In this readme I will document the project and try to make it as easy as possible to understand for beginners in chess programming.

Lichess

Play black_numba on lichess: https://lichess.org/@/black_numba

Quickstart

The project is managed with uv. Python 3.10–3.13 is supported (Numba's current ceiling); the project pins 3.12 by default.

# install dependencies into a local .venv
uv sync

# play in your terminal as a UCI engine
uv run black-numba-uci

# run perft to verify the move generator (≈ 7–8 Mn/s on a modern laptop)
uv run python -m black_numba.perft

Plug uv run black-numba-uci into any UCI-compatible GUI (Cute Chess, Arena, Banksia, lichess-bot, …) as the engine command and you're good to go.

Lichess bot mode

lichess.py connects black_numba to a Lichess bot account through berserk. It accepts standard / from-position challenges in bullet, blitz, rapid and classical, plays them, and loops.

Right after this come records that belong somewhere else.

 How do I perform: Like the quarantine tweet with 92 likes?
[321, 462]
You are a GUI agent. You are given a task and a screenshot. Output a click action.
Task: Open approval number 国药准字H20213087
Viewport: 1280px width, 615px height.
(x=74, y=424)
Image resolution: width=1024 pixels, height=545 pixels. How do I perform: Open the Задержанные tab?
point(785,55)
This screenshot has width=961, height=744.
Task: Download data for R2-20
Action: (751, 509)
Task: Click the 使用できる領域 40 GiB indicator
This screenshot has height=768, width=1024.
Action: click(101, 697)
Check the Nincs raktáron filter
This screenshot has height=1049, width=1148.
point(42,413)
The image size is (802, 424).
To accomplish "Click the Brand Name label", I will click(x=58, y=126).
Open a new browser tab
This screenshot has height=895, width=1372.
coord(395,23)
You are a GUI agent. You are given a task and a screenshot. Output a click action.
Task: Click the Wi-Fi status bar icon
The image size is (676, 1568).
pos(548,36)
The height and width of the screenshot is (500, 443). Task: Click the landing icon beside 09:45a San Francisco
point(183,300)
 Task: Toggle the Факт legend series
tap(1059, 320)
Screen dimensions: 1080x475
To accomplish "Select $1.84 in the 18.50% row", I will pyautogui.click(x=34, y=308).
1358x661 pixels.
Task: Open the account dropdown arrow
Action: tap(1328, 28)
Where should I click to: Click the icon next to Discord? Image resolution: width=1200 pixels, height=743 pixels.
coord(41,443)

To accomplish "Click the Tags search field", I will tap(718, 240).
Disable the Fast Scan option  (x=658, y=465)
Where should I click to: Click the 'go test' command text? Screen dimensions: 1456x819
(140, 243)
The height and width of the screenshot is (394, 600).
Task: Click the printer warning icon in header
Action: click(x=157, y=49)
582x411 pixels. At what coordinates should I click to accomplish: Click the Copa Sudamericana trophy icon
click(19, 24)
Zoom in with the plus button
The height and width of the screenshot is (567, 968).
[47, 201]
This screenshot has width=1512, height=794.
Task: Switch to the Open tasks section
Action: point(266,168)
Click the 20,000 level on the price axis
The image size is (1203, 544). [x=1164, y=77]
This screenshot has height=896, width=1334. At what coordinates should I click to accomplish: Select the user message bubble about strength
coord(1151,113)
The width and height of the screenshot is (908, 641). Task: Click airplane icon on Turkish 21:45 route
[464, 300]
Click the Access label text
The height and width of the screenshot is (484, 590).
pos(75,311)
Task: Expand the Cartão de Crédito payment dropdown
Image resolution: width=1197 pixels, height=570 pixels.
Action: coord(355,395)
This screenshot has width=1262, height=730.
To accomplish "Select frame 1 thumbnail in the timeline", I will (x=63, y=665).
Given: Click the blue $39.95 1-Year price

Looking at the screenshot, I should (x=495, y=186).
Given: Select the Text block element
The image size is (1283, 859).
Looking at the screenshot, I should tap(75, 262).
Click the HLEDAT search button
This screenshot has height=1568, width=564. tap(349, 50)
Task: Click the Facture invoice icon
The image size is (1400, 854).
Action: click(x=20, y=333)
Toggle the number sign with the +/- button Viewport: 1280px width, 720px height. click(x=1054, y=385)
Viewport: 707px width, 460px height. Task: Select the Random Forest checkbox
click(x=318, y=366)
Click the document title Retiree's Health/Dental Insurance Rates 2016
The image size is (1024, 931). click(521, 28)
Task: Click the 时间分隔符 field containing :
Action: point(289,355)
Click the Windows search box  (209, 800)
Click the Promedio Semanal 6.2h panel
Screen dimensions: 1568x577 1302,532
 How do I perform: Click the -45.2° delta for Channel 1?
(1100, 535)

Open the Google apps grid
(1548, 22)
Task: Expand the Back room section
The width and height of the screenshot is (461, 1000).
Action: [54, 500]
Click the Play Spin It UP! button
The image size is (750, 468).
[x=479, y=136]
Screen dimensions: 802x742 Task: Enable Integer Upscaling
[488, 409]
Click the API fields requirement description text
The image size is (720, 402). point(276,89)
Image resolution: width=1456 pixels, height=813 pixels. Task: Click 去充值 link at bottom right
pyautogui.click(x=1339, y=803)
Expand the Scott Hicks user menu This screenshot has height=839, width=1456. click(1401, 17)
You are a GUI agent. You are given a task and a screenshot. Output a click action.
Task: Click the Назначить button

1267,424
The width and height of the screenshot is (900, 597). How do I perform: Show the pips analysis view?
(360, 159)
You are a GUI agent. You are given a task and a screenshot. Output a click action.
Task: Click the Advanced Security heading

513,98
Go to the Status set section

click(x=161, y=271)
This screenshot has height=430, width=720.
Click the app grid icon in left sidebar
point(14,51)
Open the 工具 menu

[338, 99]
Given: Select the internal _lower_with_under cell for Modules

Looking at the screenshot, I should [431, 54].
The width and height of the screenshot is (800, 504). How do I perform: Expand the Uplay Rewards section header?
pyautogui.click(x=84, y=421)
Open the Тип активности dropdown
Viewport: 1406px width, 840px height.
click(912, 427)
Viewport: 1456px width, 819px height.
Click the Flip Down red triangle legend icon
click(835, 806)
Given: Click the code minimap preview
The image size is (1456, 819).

export LICHESS_API_TOKEN=lip_xxx          # bot token, scope bot:play
uv run black-numba-lichess

A token can also be read from api_token.txt in the working directory if the env var is not set. An optional polyglot opening book is loaded from book/Daring.bin (path overridable with BLACK_NUMBA_BOOK); the bot gracefully skips opening theory when the file is missing.

About the opening book

Daring.bin is one of Jeroen Noomen's hand-tuned polyglot books. Noomen is a Dutch opening theorist who has spent two decades curating books for the top chess engines (Rybka, Komodo, Stockfish, …) — they're a staple of the TCEC scene. Rather than scraping master games statistically, he picks lines move by move, biasing for sound play with active piece counterplay.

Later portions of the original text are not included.